AT 5 TODAY, ZAKREVSKY IN WEST ONEONTA
ONEONTA – At his first “Town Hall,” Otsego Now CEO Jody Zakrevsky last evening asked a Shineman Chapel full of Hartwick College student for ideas, including what might keep them here after graduation, and they told him:
How about turning the Oneonta area into a beacon for renewable energy, asked Will May, a freshman from Pittsburgh. Referring to the Green New Deal, he said, “We should be proving it is possible.”
How about a covered dome, suggested Deme Fish, a freshman from Lake George. She enjoys sports, and such a dome in the Town of Queensbury, near her hometown, allowed her and teammates to practice soccer in mid-winter.
Another student suggested attaching turbines to Binder Phys-Ed Center treadmills, so all that energy students are generating there won’t be wasted.
The second “Town Hall” is planned 5-6:30 p.m. this evening at the Oneonta Town Hall, Route 23, West Oneonta.
Zakrevsky was particularly intrigued by the dome idea, pointing out Binghamton and Utica have such facilities, that are put to good use over Upstate’s long winters. One was erected in Cobleskill when he was a planner there, he recalled, but “the management team wasn’t there” and it failed.

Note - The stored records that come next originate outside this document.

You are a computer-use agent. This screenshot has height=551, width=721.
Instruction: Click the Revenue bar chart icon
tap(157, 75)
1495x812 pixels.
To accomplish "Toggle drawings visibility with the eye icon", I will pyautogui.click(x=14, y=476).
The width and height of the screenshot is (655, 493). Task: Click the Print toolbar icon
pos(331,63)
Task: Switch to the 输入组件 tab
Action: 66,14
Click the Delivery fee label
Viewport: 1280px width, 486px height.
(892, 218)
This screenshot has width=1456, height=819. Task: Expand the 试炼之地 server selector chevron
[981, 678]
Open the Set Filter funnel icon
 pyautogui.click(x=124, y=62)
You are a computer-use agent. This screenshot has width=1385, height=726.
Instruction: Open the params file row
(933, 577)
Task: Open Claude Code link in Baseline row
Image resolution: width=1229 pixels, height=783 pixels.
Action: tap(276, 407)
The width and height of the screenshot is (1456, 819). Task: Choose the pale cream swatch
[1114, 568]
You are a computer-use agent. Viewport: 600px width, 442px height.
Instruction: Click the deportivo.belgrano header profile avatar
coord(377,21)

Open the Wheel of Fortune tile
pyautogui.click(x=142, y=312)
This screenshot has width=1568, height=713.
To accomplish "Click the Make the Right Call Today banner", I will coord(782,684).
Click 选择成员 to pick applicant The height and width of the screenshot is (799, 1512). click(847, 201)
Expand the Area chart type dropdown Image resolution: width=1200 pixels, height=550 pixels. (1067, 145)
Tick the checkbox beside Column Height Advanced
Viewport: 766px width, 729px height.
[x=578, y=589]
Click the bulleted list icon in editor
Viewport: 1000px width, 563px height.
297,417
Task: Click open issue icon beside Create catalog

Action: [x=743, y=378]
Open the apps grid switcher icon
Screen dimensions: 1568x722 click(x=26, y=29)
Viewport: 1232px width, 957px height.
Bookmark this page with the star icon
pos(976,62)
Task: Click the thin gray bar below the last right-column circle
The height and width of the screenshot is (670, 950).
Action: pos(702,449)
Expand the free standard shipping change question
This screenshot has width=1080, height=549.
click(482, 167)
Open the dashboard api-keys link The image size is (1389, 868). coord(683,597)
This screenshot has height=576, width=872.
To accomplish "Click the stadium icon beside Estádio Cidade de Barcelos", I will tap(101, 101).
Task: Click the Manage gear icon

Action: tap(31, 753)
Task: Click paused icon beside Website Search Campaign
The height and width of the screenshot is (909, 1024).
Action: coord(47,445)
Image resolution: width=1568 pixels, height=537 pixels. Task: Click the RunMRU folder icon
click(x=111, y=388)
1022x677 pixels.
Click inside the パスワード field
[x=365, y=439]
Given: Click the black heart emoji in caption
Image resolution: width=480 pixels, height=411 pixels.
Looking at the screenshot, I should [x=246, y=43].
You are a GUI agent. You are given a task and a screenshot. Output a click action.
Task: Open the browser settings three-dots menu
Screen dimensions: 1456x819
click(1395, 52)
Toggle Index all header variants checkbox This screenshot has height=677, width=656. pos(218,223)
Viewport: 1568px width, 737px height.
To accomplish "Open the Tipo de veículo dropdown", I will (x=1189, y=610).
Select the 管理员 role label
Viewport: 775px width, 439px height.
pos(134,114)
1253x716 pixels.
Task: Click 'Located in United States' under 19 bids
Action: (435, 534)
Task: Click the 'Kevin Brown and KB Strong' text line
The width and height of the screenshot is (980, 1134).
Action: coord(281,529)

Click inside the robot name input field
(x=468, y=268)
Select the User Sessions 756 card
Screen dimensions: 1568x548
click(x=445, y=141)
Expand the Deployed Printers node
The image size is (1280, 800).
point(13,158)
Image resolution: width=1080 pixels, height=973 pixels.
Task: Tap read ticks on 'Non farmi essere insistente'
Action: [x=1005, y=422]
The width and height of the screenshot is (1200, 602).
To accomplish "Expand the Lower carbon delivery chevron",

Pointing out how success SUNY Cobleskill has been in getting grants for innovative projects, he urged the audience to come up with worthy projects and – if they pass muster – Otsego Now would help prepare the necessary CFAs – the state’s funding application – to get grants for them.
At the 90-minute session wound down, Dave Rowley, the retired school superintendent who attended with other participants in Citizen Voices, pointed out Hartwick is the “second largest carbon polluter in Otsego County,” after SUNY Oneonta, and suggested students look inward for a first initiative.
May, the freshman from Pittsburgh, agreed, reporting that because students don’t have thermostats in Wilder Hall, they open the windows in mid-winter to try to keep their rooms comfortable.
One initiative he’s undertaken it to retrieve tossed bottles and cans, noting nickel deposits might one way to generate funds for environmental initiatives.
Zakrevsky said he’d suggest to college administrators that they consider a reverse vending machine in the Dewar Student Union, where students could deposit cans and bottles and more conveniently get their deposits back.